Five days ago, O led by seven. Five days before that, Romney led by one. Four days before that, Romney led by five. And two weeks before that, Obama led by four. Either this poll has a lot of static in the signal or swing voters are having some sort of collective nervous breakdown over the terrible, terrible options that lie before them. The day may be coming, my friends, when the Gallup tracker proves too unreliably fidgety to justify devoting an easy-traffic post like this one to covering it. But that day is not today.
If we’re going to obsess over election numbers, let’s obsess over electoral votes instead:
A detailed analysis of Romney’s various paths to the 270 electoral votes he would need to claim the presidency suggests he has a ceiling of somewhere right around 290 electoral votes.

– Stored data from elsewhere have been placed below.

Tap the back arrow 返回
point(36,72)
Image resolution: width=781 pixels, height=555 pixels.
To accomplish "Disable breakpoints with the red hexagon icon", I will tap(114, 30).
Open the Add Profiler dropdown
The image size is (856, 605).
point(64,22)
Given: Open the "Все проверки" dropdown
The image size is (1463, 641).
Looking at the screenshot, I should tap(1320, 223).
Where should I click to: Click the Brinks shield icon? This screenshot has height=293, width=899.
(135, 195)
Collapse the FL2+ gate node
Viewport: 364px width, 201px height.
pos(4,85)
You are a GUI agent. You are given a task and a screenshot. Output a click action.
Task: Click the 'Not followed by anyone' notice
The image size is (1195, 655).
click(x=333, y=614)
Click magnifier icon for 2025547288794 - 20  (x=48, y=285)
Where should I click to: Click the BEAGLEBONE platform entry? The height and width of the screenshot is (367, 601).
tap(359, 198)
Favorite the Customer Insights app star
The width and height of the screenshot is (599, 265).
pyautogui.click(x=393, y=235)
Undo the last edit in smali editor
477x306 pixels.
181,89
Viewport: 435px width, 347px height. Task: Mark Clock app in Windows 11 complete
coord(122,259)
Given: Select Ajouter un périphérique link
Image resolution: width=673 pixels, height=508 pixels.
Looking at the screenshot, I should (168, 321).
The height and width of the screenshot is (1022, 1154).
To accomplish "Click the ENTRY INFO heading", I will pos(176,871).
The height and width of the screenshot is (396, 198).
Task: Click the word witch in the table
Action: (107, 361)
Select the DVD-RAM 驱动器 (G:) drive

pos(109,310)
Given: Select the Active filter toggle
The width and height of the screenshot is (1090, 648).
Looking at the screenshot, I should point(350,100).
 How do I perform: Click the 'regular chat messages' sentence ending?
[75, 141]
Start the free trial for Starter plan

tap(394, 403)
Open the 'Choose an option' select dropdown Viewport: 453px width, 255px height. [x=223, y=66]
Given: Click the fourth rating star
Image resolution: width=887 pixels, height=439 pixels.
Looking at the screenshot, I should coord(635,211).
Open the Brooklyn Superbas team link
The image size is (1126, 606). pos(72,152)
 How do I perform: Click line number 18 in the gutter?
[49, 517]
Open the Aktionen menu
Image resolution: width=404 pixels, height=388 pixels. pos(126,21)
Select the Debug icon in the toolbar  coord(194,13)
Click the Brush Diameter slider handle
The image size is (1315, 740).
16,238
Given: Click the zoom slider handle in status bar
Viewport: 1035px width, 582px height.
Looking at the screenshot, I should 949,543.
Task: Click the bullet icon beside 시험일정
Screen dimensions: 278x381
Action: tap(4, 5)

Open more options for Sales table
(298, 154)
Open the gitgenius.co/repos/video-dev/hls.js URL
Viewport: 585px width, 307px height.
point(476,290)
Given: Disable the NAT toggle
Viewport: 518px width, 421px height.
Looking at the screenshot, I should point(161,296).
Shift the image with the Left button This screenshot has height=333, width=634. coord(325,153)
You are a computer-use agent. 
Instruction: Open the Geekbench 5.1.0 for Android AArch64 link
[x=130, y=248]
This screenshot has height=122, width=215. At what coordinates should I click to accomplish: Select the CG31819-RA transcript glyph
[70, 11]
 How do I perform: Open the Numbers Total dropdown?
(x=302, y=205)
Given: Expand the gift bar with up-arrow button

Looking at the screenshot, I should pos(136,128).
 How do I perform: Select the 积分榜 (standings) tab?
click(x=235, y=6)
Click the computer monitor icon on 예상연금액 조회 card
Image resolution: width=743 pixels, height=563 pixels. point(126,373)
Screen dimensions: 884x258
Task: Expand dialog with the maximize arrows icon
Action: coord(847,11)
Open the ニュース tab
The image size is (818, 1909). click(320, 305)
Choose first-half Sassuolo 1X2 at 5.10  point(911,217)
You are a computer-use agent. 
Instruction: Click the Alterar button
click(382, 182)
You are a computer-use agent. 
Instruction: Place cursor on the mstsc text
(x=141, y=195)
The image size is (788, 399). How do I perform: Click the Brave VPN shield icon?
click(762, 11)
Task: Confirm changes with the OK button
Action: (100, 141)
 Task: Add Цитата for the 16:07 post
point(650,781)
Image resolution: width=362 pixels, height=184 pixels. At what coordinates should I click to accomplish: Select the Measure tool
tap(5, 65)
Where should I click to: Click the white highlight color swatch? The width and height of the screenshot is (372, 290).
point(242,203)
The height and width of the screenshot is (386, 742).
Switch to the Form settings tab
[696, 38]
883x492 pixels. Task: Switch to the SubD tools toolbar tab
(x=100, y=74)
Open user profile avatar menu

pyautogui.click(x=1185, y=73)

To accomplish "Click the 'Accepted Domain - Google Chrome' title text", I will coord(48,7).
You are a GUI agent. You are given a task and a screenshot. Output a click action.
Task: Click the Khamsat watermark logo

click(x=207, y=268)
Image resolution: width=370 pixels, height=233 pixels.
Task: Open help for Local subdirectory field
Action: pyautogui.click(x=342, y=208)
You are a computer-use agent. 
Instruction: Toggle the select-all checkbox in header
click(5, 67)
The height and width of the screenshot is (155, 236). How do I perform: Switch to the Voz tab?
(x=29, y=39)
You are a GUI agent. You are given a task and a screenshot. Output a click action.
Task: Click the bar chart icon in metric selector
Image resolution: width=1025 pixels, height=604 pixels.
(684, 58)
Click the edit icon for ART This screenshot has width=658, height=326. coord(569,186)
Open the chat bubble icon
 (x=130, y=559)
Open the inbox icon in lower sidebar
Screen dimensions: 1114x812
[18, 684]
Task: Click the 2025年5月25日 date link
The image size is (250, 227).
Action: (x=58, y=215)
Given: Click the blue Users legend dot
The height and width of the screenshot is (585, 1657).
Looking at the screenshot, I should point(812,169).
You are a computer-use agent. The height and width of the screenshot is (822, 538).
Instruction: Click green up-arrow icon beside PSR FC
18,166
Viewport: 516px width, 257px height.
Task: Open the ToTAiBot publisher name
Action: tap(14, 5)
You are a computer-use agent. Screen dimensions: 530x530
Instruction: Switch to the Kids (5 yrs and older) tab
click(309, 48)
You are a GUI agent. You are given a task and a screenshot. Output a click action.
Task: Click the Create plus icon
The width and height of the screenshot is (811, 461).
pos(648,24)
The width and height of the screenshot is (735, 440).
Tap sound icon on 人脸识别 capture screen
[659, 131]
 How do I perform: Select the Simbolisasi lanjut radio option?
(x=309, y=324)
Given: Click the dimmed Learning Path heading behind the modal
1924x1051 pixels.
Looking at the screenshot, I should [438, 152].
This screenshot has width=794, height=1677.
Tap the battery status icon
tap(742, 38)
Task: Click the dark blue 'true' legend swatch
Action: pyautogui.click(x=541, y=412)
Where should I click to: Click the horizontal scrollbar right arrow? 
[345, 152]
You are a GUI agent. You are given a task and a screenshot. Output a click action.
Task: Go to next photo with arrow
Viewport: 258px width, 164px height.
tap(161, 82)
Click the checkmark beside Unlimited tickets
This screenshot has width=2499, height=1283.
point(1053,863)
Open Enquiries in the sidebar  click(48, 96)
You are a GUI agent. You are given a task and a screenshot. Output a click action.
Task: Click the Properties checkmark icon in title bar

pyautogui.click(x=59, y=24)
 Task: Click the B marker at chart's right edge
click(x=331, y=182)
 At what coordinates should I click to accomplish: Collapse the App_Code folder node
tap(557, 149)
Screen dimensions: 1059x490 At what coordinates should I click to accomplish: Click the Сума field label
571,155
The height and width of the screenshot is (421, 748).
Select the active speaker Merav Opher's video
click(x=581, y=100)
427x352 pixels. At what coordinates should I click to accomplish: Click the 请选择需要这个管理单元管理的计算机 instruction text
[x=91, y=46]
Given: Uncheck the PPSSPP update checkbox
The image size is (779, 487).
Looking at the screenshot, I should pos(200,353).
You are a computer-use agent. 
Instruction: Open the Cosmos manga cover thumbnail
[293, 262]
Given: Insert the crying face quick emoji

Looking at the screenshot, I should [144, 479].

While Romney’s team would absolutely take a 290-electoral-vote victory, that means he has only 20 electoral votes to play with — a paper-thin margin for error…
If Romney was able to duplicate Bush’s 2000 map, he would take 285 electoral votes — thanks to redistricting gains over the past decade.
But to do so, Romney would need not only to win [Nevada, Colorado, Missouri, Ohio, and Florida] — with the exception of Missouri, all of them are considered tossups (at worst) for the president at the moment — but also hang on to states such as North Carolina and Virginia where Bush cruised 12 years ago. (Obama carried both states in 2008.)
He’s got Rubio to help with Florida, Rob Portman to help with Ohio, and a large base of Mormon voters to hopefully help in Nevada. Not sure about Colorado, though, and most expert analyses I read seem to think it’s very possible that Virginia goes blue again. Maybe he can make up some votes in … Michigan? He’s got the family connection; all he needs to do is, er, erase Obama’s 17-point margin over McCain there four years ago. The math being what it is, I think Romney would feel tremendous pressure to pick a VP from Pennsylvania if there was someone from that state on his shortlist. But there isn’t. Santorum is a nonstarter and Pat Toomey, while appealing, has just two years’ experience and won his Senate seat only very narrowly. Granted, Christie’s right next door in New Jersey, but I’m not sure how his style would play in PA. It’s rural and blue-collar Democrats whom Romney is trying to get to cross over, right? Are they an audience that would respond to Chris Christie, enough so that they might change their vote?
Exit question via James Pethokoukis: Will this election be over on October 26?